Just prior to the outbreak of the Second World War, the street-level building together with the lift shafts and lower western passages were sold to the War Office for a sum of £22,000 for use by the 26th (London) Anti-Aircraft Brigade of the 1st Anti-Aircraft Division. During the War, it was the Royal Artillery's anti-aircraft operations room for central London. This use was discontinued in the 1950s. It was subsequently used as the town headquarters (THQ) of the University of London Air Squadron, the University of London Royal Naval Unit and 46F (Kensington) Squadron Air Training Corps.

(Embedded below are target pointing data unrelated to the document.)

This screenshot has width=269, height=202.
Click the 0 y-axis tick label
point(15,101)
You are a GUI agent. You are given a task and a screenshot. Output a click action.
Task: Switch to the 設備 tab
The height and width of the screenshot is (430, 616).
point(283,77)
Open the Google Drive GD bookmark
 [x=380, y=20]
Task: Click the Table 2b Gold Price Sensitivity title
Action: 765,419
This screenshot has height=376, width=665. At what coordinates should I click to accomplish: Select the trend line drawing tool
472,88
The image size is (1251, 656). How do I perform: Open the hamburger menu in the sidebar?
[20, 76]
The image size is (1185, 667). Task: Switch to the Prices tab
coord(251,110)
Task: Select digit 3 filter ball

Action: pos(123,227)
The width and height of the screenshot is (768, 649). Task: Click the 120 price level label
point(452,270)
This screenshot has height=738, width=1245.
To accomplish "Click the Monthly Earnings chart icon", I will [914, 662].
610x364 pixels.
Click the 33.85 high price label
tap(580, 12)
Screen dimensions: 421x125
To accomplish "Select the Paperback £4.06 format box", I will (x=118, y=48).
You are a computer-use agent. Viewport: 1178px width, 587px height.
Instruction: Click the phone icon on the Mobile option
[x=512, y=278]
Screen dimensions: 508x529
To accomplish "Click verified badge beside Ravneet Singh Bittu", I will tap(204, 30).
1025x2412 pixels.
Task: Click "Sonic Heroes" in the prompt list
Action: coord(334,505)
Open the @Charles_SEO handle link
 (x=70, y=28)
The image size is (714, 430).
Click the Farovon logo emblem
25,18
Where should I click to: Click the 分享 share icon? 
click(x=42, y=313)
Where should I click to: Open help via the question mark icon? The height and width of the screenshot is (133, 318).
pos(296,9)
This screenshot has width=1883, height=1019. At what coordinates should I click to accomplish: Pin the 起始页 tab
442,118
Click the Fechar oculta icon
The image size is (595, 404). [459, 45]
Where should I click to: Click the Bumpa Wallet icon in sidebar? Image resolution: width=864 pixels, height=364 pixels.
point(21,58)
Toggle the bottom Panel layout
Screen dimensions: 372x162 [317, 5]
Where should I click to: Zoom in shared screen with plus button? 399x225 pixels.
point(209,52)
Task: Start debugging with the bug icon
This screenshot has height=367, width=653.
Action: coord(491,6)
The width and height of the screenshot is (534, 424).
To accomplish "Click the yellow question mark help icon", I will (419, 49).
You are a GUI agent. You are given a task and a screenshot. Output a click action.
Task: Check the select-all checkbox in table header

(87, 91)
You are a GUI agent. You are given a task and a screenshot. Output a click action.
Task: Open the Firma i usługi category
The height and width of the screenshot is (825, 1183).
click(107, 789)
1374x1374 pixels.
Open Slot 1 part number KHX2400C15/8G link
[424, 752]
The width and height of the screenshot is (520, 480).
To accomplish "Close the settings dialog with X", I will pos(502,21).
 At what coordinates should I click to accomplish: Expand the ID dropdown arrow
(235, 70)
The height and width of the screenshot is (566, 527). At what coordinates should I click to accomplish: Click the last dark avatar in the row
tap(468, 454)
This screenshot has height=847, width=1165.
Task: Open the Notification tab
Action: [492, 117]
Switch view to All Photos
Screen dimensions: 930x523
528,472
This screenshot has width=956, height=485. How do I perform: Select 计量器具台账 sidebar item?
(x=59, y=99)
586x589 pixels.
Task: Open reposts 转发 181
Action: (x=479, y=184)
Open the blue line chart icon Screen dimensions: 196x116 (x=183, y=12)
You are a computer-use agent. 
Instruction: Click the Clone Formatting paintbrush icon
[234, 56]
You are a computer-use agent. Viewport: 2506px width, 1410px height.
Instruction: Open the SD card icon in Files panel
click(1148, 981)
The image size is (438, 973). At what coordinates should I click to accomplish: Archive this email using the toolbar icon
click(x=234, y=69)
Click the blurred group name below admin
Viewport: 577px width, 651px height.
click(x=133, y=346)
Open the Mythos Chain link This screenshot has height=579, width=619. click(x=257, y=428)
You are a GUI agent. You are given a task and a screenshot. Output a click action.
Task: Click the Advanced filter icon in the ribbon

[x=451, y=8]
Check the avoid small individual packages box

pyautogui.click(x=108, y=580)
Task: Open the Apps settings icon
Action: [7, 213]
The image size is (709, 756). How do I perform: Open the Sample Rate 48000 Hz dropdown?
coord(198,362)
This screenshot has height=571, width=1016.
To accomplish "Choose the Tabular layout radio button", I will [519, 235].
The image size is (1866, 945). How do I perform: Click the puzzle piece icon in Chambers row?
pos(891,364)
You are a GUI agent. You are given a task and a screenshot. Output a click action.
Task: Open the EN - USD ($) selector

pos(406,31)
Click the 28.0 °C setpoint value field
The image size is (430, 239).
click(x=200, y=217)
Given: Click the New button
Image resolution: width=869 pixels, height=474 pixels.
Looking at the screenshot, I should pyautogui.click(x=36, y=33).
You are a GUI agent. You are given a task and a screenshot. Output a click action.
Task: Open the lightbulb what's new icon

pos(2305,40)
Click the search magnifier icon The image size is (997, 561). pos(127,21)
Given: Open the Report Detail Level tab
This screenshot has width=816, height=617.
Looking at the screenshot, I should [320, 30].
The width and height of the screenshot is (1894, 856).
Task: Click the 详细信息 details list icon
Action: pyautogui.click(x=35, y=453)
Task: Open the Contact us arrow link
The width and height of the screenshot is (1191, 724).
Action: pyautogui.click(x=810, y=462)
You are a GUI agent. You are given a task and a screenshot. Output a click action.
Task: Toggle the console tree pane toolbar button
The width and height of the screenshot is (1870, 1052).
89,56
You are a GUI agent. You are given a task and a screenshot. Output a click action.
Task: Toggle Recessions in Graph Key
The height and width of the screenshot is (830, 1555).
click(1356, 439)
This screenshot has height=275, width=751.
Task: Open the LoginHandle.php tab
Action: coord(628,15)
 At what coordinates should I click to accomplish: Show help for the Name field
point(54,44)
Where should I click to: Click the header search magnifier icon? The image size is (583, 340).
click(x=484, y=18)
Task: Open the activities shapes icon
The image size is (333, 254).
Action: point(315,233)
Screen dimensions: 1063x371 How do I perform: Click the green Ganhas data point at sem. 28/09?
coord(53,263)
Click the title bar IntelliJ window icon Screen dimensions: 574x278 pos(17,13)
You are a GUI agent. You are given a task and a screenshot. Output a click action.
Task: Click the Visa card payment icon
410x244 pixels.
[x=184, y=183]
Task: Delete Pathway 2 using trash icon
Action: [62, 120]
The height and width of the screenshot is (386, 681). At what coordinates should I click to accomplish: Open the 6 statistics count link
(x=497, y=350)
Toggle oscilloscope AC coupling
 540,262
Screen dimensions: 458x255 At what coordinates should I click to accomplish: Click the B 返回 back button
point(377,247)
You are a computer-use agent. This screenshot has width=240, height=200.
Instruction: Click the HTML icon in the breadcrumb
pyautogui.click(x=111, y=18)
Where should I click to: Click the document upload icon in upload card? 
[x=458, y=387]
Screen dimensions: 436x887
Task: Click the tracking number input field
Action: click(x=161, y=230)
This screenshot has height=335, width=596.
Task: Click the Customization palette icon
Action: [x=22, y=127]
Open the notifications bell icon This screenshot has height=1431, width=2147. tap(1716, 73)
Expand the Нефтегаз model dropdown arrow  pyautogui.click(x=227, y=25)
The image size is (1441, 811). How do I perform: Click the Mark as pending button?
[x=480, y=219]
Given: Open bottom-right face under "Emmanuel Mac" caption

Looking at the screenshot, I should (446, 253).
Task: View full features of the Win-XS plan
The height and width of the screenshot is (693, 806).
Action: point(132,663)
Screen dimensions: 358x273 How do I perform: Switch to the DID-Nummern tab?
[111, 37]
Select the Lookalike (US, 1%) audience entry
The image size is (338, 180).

Like the others on the GNP&BR, the station building was designed by Leslie Green. The surface building occupied an L-shaped site built on two adjacent sides of a public house which occupied the corner of Brompton Road and Cottage Place. The façades were of Green's standard red-glazed terracotta design with semi-circular arches at first floor level. The entrance and exits to the lifts were on Brompton Road with the Cottage Place elevation providing staff access. The Brompton Road elevation was demolished in 1972, but the Cottage Place elevation remains, now partly incorporated into a larger building.
Although the platforms have long since been removed, their original location can be seen from passing trains by the brick walls that stand in their place. The original tiling remains on the tunnel walls, although soot and dirt now obscures them.
In 2011, proposals from The Old London Underground Company were made suggesting the parts of the station which were used during World War II be opened to the public, with the remainder of the above-ground buildings becoming a restaurant, and the rest of the underground space being turned-over to the London Fire Brigade Museum.
In July 2013, the Ministry of Defence announced the site was for sale, with an expected price of about £20 million. The MoD's property surveyor said specialist developers could adapt the 28,000 square feet (2,600 m2) site but stated "a lot of work was needed". In May 2014, the site was sold for £53 million to Dmytro Firtash, a billionaire Ukrainian businessman who claimed an intention to convert it to residential use. The property remained unused as of October 2017[update].
A 1928 comedy play by Jevan Brandon-Thomas was about a woman who lived near Brompton Road and felt that life was passing her by just as the non-stopping trains were, and so it was titled Passing Brompton Road. The London production starring Marie Tempest ran for 174 performances. (For a 1931 film adaptation, the title was changed to Her Reputation.)
Another play in 2008 used the station. Sailing By, by Anthony Chew, took place on the long-closed platform, where two people sit and talk while Death stalks them.